Beberapa orang mengatakan bahwa museum tersebut sebagian besar digunakan oleh kepemimpinan Korea Utara untuk memicu kebencian terhadap Amerika Serikat, sementara Pyeongyang mengklaim bahwa itu hanyalah bukti tanggung jawab AS atas kematian begitu banyak warganya. 16 kamar museum dibuat dengan hati-hati untuk menampilkan detail mengerikan dari pembantaian tersebut.

Kamar-kamar menampung artefak dan propaganda dari periode waktu 52 hari dan menampilkan pameran yang berisi surat-surat dari anak-anak yang ditangkap, senjata dan peralatan yang digunakan untuk penyiksaan, bukti serangan udara dan perang kimia Amerika, dan bendera Korea Utara yang berlumuran darah.

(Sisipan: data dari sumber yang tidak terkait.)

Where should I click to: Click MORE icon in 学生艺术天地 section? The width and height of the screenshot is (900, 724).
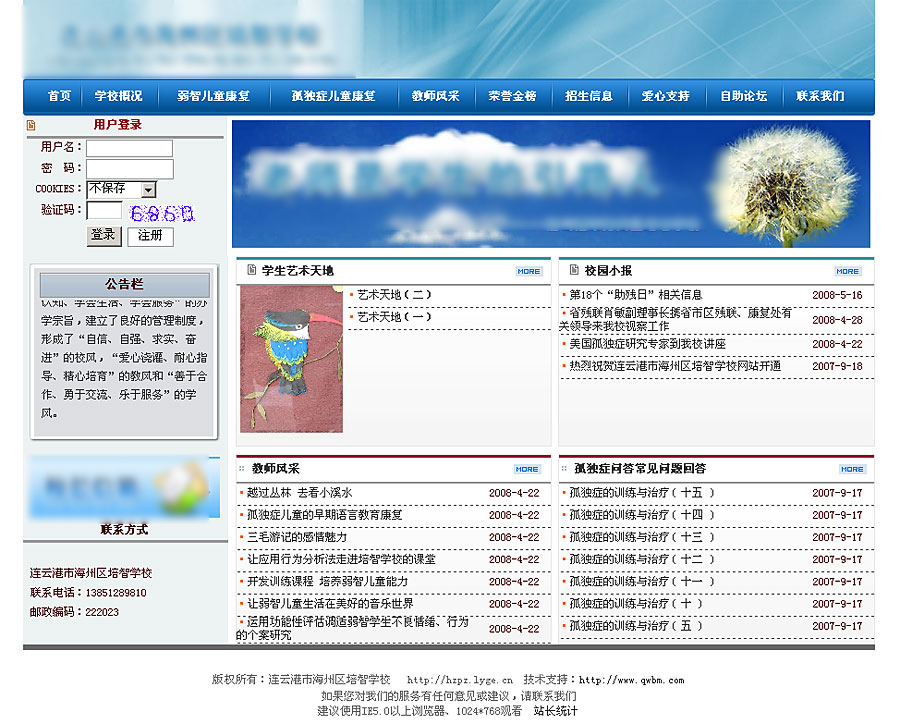tap(529, 271)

Selama kunjungannya ke museum tahun 2014, Kim mengungkapkan perasaan negatifnya terhadap orang Amerika dengan sangat jelas. Kim telah melaporkan bahwa tidak peduli seberapa banyak "imperialis AS mencoba mempermainkan, jejak darah yang tertinggal di tanah ini tidak akan pernah bisa dihapus."

"Darah harus dibalas dengan darah, dan rekening dengan imperialis AS harus diselesaikan, dengan cara apa pun," tambahnya.

Selanjutnya, baca tentang Pembantaian Sungai Beruang yang mematikan. Kemudian, lihat 21 penggambaran propaganda Korea Utara tentang Amerika Serikat.